▶ _Challenge_:
Arrange the lines of the listing below as a Markdown table with the columns "No." and "Entry", leaving out any blank lines. Begin at the line that contains "Open Paramètres de sortie icon" and stop after the line that contains "[x=252, y=797]".

Listing from a pointing dataset:
━━━━

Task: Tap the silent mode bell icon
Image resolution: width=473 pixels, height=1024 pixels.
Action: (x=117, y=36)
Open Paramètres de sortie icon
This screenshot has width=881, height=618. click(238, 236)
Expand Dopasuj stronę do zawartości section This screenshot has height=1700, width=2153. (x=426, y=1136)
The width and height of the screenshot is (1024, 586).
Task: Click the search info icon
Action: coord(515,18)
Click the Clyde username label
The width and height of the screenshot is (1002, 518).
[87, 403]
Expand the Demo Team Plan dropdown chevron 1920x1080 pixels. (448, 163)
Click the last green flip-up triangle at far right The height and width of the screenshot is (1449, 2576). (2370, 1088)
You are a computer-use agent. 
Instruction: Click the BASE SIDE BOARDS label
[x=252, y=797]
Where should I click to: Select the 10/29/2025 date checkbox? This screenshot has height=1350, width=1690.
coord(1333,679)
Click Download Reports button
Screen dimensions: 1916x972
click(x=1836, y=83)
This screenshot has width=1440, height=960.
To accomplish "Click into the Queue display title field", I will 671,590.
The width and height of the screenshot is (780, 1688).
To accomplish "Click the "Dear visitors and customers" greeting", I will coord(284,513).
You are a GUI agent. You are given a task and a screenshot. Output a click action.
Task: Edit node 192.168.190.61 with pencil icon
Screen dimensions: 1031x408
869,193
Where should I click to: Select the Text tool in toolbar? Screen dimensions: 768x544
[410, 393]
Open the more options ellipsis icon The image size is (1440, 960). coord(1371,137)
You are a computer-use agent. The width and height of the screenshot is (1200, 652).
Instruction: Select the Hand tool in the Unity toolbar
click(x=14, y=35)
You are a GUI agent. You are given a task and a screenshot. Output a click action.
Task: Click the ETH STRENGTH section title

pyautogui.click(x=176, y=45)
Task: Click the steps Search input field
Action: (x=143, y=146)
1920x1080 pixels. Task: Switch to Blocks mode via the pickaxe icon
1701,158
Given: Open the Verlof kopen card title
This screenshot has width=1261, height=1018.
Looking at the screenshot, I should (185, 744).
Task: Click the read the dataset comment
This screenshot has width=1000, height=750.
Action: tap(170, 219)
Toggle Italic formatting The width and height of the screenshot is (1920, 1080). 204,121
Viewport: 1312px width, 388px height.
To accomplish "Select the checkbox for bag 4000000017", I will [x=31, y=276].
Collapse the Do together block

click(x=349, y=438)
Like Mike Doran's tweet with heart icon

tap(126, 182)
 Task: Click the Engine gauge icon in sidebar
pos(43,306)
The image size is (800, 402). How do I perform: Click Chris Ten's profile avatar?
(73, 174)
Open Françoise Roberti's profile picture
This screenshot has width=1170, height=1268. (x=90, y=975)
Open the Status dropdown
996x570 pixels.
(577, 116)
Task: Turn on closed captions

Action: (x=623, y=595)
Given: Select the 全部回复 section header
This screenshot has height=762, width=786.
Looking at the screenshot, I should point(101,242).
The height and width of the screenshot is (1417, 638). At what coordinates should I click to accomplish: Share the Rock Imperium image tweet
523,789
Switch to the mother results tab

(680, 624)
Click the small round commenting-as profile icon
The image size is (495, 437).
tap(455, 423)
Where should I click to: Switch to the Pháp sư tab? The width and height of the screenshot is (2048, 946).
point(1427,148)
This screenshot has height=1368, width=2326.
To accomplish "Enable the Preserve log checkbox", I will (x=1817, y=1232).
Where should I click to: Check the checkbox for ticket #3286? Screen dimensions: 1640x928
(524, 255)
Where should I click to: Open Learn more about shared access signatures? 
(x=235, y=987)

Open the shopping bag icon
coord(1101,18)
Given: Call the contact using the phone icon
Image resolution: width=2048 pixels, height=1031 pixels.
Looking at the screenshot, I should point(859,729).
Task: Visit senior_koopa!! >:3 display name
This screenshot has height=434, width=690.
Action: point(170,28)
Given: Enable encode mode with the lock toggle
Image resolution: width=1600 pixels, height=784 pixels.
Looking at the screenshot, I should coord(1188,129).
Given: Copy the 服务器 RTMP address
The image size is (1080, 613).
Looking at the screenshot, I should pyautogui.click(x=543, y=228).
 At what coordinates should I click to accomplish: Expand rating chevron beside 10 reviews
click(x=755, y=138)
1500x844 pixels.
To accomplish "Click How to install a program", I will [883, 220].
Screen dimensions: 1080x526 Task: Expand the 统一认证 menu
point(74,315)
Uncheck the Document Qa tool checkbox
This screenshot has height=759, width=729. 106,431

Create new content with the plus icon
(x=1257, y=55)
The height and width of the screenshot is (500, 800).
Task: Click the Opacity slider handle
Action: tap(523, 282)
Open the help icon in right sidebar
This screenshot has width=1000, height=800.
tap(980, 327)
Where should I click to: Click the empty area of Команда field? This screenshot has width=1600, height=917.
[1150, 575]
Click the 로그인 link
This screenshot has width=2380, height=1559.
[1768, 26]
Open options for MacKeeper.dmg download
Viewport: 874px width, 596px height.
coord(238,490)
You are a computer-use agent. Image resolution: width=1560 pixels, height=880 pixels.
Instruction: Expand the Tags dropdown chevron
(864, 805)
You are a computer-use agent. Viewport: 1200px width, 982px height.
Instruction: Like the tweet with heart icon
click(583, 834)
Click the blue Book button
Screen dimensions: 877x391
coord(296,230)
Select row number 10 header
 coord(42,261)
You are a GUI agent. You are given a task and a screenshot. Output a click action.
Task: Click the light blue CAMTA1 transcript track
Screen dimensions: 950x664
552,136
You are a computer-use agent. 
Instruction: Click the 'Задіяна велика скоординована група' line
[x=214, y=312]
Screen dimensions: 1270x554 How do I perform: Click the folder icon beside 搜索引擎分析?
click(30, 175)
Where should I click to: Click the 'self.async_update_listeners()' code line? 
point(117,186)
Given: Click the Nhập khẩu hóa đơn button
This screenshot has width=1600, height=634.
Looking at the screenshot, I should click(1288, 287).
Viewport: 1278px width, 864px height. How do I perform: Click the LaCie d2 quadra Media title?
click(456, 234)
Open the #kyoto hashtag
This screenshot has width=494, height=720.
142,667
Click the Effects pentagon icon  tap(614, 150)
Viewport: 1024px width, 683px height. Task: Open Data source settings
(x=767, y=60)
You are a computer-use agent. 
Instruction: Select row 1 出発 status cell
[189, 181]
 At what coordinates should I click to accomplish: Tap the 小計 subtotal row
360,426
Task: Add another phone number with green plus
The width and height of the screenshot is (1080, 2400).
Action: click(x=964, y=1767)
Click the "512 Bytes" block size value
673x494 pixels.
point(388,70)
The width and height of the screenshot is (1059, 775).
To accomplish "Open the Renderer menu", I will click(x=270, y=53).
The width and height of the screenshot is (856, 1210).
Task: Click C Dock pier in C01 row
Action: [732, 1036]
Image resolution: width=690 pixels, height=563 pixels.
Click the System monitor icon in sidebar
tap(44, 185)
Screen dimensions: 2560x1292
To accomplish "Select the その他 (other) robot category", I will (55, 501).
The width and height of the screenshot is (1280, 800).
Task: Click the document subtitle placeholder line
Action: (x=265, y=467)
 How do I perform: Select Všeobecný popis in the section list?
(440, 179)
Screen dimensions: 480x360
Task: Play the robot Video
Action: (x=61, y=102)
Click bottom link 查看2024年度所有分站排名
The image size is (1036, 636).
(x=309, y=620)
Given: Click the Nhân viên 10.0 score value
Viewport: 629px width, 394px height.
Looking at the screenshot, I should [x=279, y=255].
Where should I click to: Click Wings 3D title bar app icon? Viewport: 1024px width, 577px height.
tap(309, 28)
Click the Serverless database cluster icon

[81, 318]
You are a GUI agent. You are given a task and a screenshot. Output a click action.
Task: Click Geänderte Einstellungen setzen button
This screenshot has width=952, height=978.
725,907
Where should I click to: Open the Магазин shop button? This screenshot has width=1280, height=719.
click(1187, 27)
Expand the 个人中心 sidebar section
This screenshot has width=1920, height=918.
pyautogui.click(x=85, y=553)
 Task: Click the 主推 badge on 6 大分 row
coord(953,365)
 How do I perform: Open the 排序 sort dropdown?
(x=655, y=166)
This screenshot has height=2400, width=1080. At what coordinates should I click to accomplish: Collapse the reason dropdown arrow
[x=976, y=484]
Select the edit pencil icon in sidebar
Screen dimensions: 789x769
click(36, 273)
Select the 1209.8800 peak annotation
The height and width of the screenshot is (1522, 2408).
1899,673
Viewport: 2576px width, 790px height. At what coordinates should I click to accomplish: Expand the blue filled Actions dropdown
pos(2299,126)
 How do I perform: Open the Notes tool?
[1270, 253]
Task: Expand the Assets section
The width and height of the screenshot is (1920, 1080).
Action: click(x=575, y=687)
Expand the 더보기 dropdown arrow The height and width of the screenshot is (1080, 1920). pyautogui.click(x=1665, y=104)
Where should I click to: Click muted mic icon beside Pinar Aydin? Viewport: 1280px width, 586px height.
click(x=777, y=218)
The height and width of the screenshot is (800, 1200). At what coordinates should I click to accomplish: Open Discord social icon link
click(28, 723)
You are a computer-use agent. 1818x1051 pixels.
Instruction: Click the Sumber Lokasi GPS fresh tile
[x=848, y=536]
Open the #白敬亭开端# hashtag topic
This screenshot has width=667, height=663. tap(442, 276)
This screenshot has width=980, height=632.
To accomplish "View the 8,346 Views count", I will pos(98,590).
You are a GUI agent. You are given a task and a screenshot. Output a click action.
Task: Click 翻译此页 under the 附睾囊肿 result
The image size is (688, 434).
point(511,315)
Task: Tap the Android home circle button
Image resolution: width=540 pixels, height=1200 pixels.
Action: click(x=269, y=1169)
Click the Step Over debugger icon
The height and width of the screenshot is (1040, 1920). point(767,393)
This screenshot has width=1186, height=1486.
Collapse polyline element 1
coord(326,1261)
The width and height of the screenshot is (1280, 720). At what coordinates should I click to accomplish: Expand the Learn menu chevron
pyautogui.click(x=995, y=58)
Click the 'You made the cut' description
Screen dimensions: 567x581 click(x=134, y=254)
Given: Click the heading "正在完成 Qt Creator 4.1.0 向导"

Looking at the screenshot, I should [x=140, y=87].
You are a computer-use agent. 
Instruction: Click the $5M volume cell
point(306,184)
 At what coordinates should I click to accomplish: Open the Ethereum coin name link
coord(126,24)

━━━━

▶ _Expected output_:
| No. | Entry |
|---|---|
| 1 | Open Paramètres de sortie icon |
| 2 | This screenshot has width=881, height=618. click(238, 236) |
| 3 | Expand Dopasuj stronę do zawartości section This screenshot has height=1700, width=2153. (x=426, y=1136) |
| 4 | The width and height of the screenshot is (1024, 586). |
| 5 | Task: Click the search info icon |
| 6 | Action: coord(515,18) |
| 7 | Click the Clyde username label |
| 8 | The width and height of the screenshot is (1002, 518). |
| 9 | [87, 403] |
| 10 | Expand the Demo Team Plan dropdown chevron 1920x1080 pixels. (448, 163) |
| 11 | Click the last green flip-up triangle at far right The height and width of the screenshot is (1449, 2576). (2370, 1088) |
| 12 | You are a computer-use agent.  |
| 13 | Instruction: Click the BASE SIDE BOARDS label |
| 14 | [x=252, y=797] |